I looked it up. No need to suffer from middle-aged memory impaction now that there’s Google. Who says there’s no progress??
It’s Hals- und Beinbruch. In German, you don’t just say, “Break a leg.” You say “Break your neck . . . and oh, while you’re at it, a leg, too.”
I figured David would Grimmly appreciate that upping of the ante. But better yet, then I came upon this:
It is sometimes said that the German expression is actually a corruption of a Hebrew blessing hatzlakha u-brakha, “success and blessing”, which may have been borrowed via Yiddish. Whatever its source, the most plausible theory is that Hals- und Beinbruch was transferred into the American theatre (in which Yiddish- or German-speaking immigrant Jews were strongly represented) sometime after World War I.
What could be more perfect for someone who is learning to decode scholarly German for the purposes of a doctorate in Jewish studies?
The other thing:
Coming across the word Zweifel, doubt, I remembered that in German Verzweiflung is despair — a higher octave, a compression and lethal concentration of doubt. (Take any verb in German and add “ver-” or “er-” to make it first thumbscrews and then fatal. Ertrinken means to drown.) For us it’s desespoir — a loss of hope. For them it’s too much of something — a busy mind, too busy tearing down, a good image for the obsessive negative rumination of depression. For us it’s too little of something — the departure of Glinda the Good Witch, perhaps, with her gauzy gleam — dream, desire, illusion. There’s something passive about it. Hope leaves, what can you do? A German, by contrast, can’t stop doing. Doubting.
Thinking about it some more, though, I realized that linking doubt and despair is in fact theological. Like so many things we don’t give any thought to — like the fact that genus and species names are in Latin — it’s a living fossil of the overwhelming importance and omnipresence of God in every corner of our culture until less than a hundred years ago. Despair was the loss of faith, and doubt risked it. It was called acedia, and it was a sin.

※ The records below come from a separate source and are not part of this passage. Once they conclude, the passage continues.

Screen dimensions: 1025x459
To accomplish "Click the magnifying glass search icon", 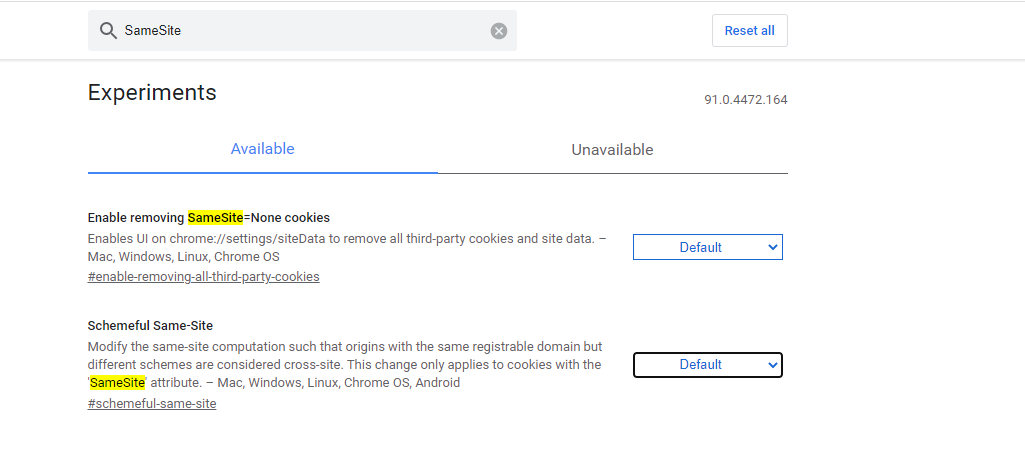I will click(108, 31).
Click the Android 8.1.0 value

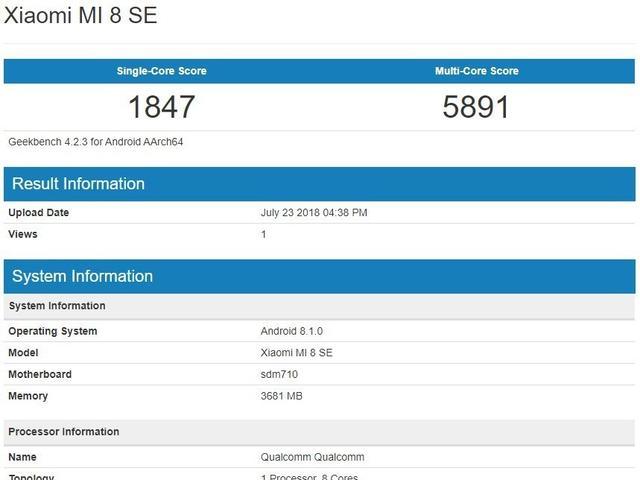coord(292,331)
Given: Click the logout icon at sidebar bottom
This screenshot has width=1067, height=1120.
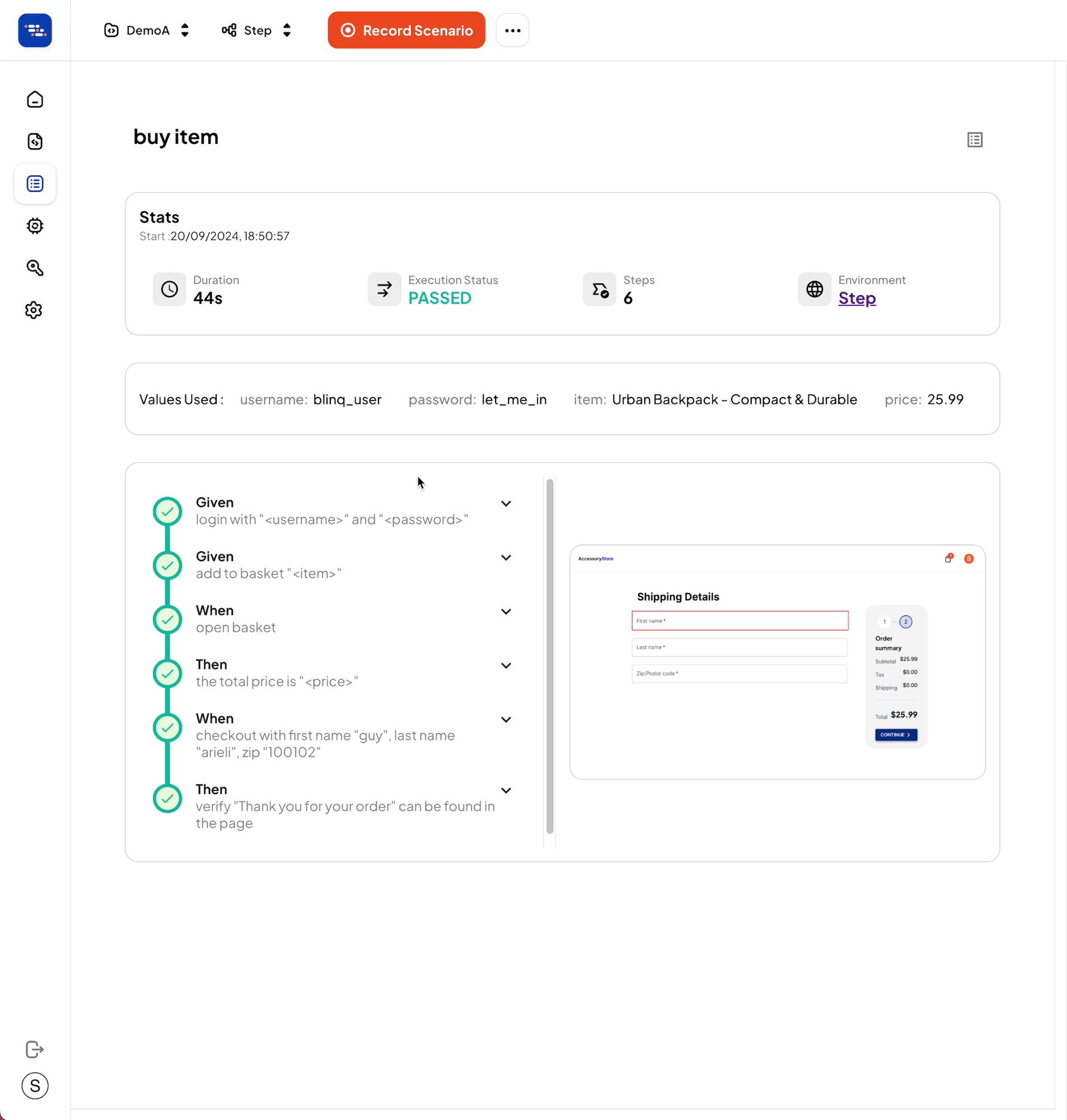Looking at the screenshot, I should tap(35, 1049).
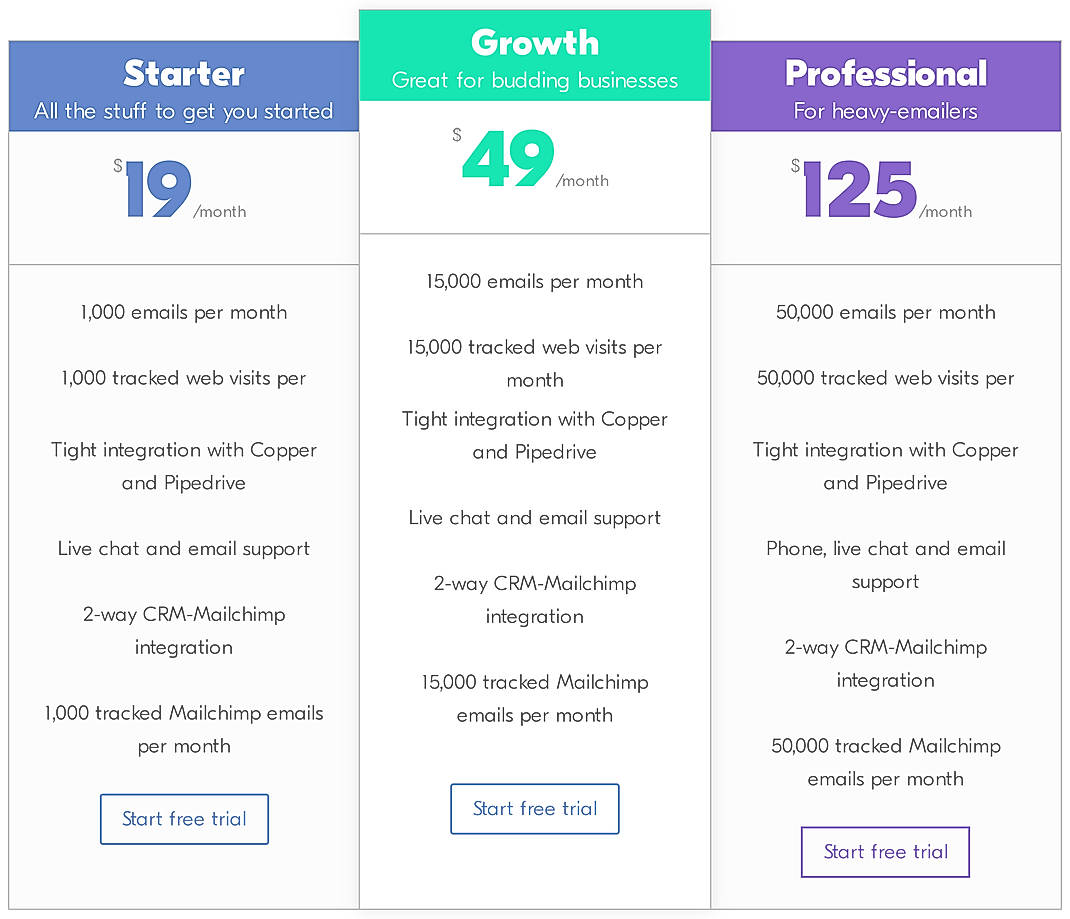This screenshot has width=1070, height=919.
Task: Click "50,000 tracked Mailchimp emails per month"
Action: (886, 762)
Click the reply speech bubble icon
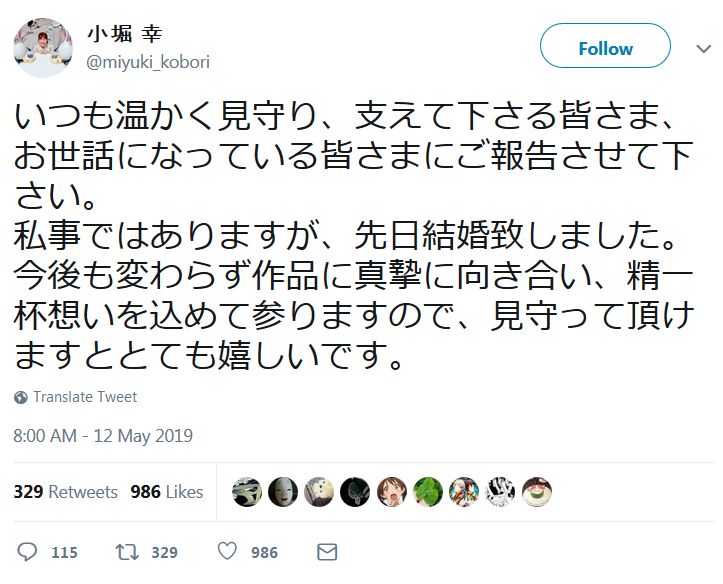723x584 pixels. pos(28,552)
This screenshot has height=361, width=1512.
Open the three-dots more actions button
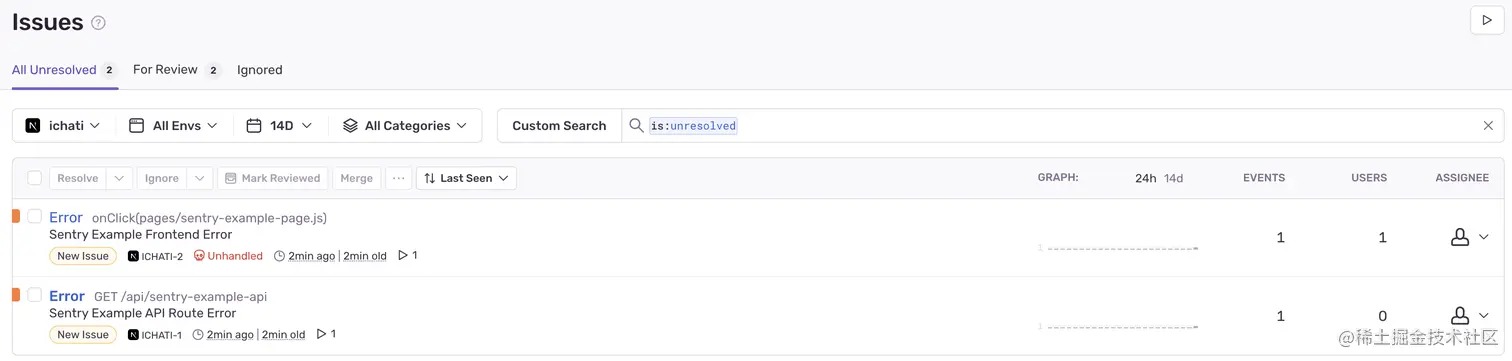[399, 178]
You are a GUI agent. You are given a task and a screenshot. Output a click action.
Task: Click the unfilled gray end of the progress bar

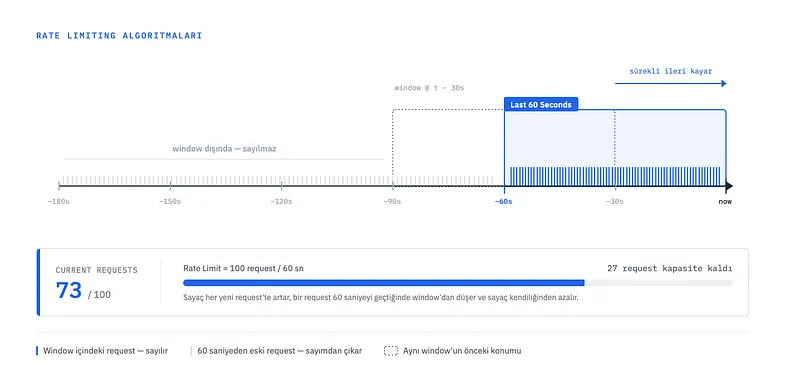pos(659,283)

So I look for a link for you, and what a surprise, I turn up a completely contemporary one: this year, Kathleen Norris, aspiring contemplative, author of The Cloister Walk and more, published a book called Acedia & Me: A Marriage, Monks, and a Writer’s Life. Its starting point: the deep apathy Norris fell into, understandably enough, after both her father and her husband died. USA Today not only did an interview with her, but gave it a sidebar of quotes on acedia that Norris collected, from the Psalms to Chesterton, Kafka, and James Bond.
So there you go.
P.S. Zweifel has “zwei” in it — two. Doubt in German comes from there being two possibilities. Maybe God exists, maybe He doesn’t. It’s the tortured, busy, pre-quantum theory form of ambivalence where you still think it’s a matter of life and death that you decide, before you reach the befuddled peace of “neither/nor,” “both/and,” “maybe.”